The review process which Dragan Cemetic had introduced when he became director in 1974 continued to be the basis for review after the trial. Mr Justice Heald had held that the decision to segregate was purely administrative and was not subject to procedural safeguards enforceable or reviewable by the courts. The penitentiary authorities were therefore under no legal mandate to change that process. Although no Segregation Review Board was officially established at the British Columbia Penitentiary in 1976, the Classification Board did begin to review cases on the monthly basis set out in the regulations. Prisoners were not involved in any way in this review process. They were given written notification slips at the time of their first segregation and after their review. These notification slips were drafted in very general language, typically doing nothing more than repeating the general provision of section 2.30(l)(a) that a prisoner was being segregated for the good order and discipline of the institution. No evidence was made available to the prisoners that the recommendations of the Vantour Report were being implemented at the British Columbia Penitentiary.

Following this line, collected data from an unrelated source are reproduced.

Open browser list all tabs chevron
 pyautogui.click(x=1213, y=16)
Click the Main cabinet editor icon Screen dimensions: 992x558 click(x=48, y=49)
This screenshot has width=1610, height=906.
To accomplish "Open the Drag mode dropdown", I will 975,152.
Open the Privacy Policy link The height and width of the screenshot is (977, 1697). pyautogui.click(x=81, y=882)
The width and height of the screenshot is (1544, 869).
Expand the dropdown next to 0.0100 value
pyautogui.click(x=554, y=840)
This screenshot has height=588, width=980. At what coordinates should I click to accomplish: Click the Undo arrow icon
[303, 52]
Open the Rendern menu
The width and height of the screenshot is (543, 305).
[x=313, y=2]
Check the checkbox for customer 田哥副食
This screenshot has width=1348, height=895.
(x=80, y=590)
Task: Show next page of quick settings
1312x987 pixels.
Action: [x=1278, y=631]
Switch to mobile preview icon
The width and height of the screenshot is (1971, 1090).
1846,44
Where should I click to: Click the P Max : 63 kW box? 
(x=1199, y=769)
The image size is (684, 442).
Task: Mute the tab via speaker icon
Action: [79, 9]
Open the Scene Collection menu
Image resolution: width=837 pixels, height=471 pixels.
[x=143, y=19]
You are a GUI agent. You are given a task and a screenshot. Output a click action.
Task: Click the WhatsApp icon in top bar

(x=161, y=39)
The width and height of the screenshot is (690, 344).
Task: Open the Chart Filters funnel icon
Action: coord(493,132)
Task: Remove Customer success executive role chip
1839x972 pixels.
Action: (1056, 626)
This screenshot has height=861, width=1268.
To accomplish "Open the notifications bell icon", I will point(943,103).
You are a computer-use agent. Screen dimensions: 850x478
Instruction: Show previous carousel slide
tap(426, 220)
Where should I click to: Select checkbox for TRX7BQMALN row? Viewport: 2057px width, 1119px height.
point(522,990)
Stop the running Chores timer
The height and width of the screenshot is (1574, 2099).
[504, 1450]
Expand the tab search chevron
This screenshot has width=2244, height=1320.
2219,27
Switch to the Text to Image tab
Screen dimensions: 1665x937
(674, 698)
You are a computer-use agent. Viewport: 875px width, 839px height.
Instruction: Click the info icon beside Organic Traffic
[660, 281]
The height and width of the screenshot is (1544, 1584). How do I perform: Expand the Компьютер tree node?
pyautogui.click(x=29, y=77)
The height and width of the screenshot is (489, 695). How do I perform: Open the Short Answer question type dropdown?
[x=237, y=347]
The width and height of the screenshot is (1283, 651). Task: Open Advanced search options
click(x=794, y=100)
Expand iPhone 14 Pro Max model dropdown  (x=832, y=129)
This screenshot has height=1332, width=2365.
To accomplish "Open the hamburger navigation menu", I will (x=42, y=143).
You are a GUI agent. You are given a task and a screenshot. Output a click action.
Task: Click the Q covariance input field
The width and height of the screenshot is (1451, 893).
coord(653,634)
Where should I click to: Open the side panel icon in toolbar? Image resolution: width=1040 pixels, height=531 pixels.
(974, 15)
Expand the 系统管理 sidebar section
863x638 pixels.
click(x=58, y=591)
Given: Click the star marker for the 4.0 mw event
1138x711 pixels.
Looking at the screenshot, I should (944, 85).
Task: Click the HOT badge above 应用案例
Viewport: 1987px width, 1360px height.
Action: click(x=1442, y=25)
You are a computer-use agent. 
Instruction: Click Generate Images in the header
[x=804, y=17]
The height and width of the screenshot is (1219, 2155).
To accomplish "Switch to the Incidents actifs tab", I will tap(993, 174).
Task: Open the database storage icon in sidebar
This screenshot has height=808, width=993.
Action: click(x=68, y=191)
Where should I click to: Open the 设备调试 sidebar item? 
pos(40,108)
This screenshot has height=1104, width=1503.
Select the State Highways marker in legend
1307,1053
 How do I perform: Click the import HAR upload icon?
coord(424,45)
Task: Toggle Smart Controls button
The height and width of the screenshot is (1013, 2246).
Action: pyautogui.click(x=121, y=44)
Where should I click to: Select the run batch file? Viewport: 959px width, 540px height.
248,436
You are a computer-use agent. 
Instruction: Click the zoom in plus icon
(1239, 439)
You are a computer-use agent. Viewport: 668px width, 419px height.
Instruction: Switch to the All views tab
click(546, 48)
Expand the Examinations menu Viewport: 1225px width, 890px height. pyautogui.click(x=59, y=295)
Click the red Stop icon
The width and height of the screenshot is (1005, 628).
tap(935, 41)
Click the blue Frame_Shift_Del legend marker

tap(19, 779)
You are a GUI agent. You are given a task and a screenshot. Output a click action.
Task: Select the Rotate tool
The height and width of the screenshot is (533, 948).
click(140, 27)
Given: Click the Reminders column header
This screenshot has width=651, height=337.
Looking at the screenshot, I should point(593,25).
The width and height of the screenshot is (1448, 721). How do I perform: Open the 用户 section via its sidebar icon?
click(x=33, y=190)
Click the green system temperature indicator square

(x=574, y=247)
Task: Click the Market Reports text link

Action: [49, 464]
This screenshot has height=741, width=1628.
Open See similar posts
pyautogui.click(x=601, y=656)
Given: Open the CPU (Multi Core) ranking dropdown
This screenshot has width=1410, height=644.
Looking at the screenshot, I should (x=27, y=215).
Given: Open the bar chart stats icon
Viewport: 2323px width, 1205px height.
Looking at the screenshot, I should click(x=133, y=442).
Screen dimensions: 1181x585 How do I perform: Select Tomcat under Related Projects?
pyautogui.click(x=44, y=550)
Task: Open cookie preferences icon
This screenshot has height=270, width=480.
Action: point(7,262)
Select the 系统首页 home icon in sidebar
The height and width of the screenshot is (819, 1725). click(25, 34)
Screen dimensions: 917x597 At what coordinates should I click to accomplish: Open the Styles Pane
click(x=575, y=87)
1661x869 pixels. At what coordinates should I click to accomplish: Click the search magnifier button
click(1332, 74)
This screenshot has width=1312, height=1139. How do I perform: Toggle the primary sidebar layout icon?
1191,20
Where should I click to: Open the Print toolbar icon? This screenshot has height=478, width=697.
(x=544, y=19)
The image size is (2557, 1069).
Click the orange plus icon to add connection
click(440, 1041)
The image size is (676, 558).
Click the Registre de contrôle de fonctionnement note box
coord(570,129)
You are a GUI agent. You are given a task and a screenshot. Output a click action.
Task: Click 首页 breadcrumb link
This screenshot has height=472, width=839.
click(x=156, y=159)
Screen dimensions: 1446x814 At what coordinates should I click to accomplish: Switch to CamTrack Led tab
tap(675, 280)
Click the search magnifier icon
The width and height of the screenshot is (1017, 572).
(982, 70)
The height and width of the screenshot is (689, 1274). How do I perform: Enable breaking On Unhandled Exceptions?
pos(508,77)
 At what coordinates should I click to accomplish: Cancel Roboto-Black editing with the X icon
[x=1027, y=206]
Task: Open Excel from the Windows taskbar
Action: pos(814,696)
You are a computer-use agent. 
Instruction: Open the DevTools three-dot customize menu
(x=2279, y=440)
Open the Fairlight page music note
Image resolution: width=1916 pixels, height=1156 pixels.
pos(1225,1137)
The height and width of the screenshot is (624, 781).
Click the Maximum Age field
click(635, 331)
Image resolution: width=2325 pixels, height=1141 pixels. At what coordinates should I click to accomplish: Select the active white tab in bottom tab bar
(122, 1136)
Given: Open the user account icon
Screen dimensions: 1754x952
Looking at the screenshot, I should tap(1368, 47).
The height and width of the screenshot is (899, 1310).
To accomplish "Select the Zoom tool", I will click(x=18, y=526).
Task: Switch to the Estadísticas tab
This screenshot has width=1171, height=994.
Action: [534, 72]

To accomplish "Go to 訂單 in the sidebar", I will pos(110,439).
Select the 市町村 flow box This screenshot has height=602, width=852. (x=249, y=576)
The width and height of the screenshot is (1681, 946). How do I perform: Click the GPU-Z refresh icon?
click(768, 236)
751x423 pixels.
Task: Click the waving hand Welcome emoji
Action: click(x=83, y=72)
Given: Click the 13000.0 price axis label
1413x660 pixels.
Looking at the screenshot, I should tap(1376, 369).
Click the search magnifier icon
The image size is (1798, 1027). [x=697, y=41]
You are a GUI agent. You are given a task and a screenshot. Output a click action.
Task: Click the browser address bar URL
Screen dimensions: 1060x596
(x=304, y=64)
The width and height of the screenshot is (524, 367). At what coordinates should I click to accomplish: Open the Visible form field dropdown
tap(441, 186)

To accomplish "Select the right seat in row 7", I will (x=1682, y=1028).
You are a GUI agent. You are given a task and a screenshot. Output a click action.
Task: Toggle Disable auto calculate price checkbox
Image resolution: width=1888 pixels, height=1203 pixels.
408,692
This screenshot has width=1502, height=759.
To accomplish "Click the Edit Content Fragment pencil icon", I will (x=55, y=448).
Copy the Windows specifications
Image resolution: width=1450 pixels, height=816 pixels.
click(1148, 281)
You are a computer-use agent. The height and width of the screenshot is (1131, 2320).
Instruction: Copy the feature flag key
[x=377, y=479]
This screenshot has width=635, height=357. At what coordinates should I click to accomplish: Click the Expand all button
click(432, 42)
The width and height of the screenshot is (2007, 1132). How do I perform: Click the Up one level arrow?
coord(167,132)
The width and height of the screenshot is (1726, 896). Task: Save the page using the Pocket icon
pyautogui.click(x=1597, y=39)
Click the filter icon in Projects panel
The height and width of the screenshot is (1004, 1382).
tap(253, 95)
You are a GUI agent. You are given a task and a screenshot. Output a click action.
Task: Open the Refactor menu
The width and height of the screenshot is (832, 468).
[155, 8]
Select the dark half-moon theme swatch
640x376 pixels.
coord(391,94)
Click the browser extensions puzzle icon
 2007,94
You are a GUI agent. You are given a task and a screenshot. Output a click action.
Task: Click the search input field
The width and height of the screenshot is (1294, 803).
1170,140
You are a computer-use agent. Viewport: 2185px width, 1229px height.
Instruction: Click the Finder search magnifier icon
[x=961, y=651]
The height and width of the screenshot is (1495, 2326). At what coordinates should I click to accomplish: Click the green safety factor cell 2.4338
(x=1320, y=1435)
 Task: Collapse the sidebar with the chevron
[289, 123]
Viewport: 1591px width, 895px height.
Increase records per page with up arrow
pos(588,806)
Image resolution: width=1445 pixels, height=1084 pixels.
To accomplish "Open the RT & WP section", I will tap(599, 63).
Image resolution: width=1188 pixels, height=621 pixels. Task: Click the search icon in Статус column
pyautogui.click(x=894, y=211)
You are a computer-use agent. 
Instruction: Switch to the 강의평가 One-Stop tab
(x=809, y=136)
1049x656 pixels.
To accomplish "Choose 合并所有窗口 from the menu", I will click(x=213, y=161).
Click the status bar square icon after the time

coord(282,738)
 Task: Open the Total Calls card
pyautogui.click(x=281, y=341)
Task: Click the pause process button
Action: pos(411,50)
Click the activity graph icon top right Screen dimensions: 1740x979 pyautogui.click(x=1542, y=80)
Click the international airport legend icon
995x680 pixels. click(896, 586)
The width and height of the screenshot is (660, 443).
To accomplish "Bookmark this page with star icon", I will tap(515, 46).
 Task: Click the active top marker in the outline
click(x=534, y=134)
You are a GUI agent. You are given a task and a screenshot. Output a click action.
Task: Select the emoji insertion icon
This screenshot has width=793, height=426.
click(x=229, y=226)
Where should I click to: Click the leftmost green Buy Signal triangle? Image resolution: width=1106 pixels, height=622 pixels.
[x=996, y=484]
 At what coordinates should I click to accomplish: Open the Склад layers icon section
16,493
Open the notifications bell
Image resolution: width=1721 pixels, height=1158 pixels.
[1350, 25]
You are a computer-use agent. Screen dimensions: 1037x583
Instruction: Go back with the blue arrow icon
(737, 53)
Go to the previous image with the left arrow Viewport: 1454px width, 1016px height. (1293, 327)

By the end of 1976, other changes had been made to the cells: a metal table-and-stool combination was placed at the back of each cell, and a raised metal bed-frame was bolted to the wall to replace the concrete sleeping platform. However, the new enlarged opening in the door which in May had been obstructed by nothing other than three bars was now covered by a heavy steel-wire grill. Prisoners regarded this ‘improvement’ as worse than the original small five-by-five-inch opening. Now the little outside light that came in through the window on the other side of the catwalk was glimpsed not only through the wire mesh separating the corridor from the catwalk but also through the steel wire grill over the ‘window’ in the cell door. It was light as distorted as the existence to which the prisoners were condemned.18 Beneath the ‘window’ of the cell, there was a slot which could be closed from the outside and which was used to pass meals to the prisoners. The result of this change was that now even the brief respite from solitude formerly provided by coming out of their cells to pick up their meals at the end of the corridor was gone. Exercise periods were still no more generous; exercise was taken in the central control area, usually under the surveillance of at least three or four guards. In 1977, open -air exercise facilities were constructed at great expense on the roof of the ‘pent- house.’ These facilities consisted of elaborate cages, the sides of which were made of heavy metal, steel mesh, and wired glass. The combination of steel mesh and wired glass was a mirror image of the view the prisoners had from within their cells. Many prisoners refused to exercise in them rather than endure this distorted view of what the outside offered.